Task to complete –
Rewrite the rows from the line that contains "The width and height of the screenshot is (637, 358)." through the line that contains "will (276, 290).", swapping "delete icon" for "remove icon" and keeping everything else the same.

Source records –

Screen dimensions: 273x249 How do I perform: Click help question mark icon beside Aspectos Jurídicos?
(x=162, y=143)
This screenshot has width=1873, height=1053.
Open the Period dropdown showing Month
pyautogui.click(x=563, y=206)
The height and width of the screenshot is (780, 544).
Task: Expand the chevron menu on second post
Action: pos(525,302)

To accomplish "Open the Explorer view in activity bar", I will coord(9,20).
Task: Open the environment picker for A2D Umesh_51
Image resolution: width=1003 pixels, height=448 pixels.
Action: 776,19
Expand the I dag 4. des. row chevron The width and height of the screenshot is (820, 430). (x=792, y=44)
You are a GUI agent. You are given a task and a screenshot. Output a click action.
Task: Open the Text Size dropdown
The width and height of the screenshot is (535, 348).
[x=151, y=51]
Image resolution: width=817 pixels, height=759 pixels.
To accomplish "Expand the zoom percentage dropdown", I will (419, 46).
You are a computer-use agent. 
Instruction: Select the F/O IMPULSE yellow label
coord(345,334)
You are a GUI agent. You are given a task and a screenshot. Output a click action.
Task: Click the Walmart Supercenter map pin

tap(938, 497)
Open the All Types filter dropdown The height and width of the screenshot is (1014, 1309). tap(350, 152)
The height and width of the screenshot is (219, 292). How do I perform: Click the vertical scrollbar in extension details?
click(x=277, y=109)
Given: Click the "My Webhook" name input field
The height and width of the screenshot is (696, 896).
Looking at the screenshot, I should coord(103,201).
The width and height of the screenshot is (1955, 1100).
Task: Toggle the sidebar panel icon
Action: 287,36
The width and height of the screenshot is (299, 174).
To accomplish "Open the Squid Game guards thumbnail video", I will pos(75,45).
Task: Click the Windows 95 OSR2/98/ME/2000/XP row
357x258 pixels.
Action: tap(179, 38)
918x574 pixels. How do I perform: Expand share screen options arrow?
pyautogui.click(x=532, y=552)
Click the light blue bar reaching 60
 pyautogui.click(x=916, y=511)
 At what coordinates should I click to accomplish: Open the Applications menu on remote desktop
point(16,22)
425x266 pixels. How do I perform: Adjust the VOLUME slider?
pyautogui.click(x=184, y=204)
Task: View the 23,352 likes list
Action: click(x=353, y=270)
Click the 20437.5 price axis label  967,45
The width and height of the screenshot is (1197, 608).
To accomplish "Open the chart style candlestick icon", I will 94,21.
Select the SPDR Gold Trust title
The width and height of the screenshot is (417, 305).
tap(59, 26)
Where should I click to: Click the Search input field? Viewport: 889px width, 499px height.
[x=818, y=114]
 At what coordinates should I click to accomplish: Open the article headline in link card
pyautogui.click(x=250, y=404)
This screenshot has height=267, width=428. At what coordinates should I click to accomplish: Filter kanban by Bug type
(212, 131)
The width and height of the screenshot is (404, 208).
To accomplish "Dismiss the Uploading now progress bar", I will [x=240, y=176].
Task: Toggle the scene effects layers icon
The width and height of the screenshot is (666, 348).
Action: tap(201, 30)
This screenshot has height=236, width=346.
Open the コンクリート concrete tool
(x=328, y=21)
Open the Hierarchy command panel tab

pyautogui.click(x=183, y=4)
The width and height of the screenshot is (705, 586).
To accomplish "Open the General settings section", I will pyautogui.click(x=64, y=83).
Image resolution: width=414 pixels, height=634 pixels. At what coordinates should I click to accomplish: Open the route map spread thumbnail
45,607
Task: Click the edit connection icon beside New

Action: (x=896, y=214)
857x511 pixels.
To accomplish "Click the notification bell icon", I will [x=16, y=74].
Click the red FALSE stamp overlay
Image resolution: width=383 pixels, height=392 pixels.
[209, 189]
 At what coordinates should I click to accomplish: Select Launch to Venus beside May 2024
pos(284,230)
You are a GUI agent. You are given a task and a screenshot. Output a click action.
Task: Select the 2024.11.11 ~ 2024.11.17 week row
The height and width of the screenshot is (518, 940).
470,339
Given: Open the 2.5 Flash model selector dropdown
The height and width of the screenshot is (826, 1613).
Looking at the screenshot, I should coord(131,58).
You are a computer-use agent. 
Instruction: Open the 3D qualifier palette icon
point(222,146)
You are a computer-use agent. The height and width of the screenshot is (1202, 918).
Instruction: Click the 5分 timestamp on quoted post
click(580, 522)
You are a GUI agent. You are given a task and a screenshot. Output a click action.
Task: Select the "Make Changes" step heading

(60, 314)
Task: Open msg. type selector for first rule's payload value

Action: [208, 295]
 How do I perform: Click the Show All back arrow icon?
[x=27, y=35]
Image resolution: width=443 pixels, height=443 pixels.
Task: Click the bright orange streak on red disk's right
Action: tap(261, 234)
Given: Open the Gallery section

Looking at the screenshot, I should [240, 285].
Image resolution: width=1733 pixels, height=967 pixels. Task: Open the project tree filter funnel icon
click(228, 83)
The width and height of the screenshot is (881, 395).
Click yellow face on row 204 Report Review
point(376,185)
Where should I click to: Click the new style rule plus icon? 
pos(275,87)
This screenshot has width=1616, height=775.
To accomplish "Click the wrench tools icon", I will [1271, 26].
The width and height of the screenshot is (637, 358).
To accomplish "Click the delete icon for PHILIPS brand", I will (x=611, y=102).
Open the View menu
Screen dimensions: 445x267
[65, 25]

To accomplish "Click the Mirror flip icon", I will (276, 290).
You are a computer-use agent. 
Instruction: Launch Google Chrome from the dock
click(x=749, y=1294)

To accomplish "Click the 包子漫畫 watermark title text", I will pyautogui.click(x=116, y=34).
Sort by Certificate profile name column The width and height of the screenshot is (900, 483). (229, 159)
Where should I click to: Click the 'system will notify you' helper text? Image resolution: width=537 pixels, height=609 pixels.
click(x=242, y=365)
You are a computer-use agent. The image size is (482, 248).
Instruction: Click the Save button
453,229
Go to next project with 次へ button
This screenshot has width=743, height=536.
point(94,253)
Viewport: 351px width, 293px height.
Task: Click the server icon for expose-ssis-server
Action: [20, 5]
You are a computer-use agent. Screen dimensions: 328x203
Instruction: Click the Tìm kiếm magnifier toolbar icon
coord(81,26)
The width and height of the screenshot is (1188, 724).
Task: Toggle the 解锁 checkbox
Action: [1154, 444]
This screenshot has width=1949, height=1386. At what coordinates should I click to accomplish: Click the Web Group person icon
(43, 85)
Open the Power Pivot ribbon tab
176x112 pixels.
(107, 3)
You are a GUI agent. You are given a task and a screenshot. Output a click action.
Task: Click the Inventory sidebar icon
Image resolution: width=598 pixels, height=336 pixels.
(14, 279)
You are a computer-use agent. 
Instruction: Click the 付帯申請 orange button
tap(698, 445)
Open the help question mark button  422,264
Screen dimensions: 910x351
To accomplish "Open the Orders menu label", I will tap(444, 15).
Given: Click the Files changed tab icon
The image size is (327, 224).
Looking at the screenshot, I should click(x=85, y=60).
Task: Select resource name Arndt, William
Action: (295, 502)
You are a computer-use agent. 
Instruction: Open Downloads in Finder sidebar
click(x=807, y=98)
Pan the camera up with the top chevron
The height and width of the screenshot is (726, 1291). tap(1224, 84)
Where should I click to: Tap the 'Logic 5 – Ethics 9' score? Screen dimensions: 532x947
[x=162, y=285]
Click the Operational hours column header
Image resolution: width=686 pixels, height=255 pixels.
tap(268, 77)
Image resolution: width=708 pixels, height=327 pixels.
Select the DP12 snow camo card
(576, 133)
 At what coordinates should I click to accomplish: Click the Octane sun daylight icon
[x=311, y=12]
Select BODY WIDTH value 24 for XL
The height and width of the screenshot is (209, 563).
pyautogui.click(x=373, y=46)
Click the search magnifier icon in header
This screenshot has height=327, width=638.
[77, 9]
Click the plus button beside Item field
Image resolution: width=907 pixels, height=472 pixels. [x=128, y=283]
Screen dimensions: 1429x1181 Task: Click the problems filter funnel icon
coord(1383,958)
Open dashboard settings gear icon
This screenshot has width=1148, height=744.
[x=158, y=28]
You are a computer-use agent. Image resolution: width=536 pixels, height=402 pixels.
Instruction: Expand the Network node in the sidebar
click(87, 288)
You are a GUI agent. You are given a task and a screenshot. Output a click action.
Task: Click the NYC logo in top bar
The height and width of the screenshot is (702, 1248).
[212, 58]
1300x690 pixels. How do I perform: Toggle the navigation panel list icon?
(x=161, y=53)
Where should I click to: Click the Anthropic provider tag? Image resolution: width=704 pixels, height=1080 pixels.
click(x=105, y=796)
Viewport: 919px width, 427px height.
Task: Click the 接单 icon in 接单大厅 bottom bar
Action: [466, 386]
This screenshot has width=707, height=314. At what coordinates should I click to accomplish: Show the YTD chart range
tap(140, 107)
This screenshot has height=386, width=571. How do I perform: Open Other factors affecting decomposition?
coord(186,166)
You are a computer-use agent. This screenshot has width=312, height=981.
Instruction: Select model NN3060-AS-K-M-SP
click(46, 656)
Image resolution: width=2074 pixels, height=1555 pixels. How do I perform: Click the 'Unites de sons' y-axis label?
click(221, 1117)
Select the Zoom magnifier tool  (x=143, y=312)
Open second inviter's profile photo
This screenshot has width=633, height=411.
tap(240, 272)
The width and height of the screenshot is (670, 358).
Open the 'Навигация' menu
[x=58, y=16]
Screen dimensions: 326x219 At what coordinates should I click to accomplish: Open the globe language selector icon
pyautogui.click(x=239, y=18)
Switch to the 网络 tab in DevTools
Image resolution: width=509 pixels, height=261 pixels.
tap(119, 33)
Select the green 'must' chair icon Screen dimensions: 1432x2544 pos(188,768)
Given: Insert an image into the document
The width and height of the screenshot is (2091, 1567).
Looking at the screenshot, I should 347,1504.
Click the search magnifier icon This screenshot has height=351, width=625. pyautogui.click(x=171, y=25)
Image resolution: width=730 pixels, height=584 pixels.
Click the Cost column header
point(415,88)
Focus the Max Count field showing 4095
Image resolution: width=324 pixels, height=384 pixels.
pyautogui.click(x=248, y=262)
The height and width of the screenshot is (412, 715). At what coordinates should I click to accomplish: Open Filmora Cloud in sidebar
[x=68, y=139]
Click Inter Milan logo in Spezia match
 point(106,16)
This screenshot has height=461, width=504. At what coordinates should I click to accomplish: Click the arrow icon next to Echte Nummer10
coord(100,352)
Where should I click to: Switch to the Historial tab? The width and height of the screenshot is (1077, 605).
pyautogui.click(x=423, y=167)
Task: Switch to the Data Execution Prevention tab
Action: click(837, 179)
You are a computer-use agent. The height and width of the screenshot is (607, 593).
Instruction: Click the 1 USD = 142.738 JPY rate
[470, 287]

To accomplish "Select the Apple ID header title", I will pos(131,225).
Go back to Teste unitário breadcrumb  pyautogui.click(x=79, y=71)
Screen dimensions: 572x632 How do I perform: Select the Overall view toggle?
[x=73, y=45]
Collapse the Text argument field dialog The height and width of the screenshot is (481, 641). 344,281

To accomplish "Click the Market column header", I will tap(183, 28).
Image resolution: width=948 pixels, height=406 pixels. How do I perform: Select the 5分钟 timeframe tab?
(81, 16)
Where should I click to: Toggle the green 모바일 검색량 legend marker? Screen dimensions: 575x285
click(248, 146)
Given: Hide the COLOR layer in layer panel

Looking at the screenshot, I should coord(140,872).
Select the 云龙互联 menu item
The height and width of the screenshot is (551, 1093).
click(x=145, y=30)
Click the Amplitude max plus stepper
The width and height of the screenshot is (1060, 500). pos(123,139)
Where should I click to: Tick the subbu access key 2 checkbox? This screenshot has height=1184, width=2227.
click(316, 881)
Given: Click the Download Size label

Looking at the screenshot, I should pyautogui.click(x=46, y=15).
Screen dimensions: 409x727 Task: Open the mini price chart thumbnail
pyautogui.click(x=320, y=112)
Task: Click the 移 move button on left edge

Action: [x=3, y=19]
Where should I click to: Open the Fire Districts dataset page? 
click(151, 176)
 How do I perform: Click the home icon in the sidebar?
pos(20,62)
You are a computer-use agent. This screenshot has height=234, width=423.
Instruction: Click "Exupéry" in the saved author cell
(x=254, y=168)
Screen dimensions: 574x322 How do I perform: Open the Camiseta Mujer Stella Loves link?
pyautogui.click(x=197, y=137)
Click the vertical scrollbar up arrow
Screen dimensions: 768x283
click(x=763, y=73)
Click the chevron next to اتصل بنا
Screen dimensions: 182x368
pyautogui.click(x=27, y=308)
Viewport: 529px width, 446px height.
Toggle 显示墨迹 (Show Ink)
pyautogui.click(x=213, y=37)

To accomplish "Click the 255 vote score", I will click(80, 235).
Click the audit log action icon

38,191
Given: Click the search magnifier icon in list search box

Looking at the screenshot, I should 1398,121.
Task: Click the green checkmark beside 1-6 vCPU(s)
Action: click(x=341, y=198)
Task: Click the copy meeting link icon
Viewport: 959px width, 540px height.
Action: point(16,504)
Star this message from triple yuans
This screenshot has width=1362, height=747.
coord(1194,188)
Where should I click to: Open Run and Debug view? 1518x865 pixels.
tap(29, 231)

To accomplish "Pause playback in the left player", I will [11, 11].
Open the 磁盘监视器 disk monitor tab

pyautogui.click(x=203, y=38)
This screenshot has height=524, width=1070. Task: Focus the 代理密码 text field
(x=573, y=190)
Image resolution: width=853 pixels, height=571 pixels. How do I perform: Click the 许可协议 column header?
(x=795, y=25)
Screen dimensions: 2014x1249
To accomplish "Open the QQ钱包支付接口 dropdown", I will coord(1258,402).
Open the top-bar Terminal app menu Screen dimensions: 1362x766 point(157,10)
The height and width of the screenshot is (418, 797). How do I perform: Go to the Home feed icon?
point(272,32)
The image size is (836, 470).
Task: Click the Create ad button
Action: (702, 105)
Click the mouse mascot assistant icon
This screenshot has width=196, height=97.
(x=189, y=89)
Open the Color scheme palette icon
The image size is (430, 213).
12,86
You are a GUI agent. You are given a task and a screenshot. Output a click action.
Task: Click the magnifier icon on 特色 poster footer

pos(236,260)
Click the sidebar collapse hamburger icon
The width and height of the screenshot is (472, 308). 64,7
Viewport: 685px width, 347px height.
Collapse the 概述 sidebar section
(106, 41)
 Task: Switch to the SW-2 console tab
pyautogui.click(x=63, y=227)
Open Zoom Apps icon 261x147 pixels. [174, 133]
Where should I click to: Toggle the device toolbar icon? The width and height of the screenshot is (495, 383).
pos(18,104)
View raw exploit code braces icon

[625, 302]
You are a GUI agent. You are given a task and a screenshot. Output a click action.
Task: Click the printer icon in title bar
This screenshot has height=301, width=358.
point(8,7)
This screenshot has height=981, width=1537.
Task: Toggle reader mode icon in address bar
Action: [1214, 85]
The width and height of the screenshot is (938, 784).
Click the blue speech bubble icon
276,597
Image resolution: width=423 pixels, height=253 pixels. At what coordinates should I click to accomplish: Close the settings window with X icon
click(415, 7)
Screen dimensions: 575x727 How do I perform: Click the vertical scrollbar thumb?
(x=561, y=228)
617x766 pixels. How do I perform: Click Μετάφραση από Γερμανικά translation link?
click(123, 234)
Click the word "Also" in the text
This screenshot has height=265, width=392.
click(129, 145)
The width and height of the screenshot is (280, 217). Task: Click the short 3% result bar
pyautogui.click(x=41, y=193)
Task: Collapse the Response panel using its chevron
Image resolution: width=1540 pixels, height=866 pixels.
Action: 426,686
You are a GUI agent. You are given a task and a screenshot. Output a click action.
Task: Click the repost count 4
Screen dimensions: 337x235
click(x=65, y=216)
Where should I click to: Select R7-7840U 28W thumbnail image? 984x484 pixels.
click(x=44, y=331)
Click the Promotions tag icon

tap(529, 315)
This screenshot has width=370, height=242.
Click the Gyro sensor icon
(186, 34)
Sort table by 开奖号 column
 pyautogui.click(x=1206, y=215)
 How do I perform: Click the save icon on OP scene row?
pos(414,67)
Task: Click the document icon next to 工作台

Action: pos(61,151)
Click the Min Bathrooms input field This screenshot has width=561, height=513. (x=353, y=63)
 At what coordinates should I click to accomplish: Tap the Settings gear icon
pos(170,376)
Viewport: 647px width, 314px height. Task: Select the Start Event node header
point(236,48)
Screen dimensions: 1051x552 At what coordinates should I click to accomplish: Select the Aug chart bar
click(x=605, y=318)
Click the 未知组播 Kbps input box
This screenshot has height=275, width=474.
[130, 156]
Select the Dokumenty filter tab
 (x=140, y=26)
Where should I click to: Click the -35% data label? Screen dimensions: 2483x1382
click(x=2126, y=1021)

Solution –
The width and height of the screenshot is (637, 358).
To accomplish "Click the remove icon for PHILIPS brand", I will (x=611, y=102).
Open the View menu
Screen dimensions: 445x267
[65, 25]

To accomplish "Click the Mirror flip icon", I will (276, 290).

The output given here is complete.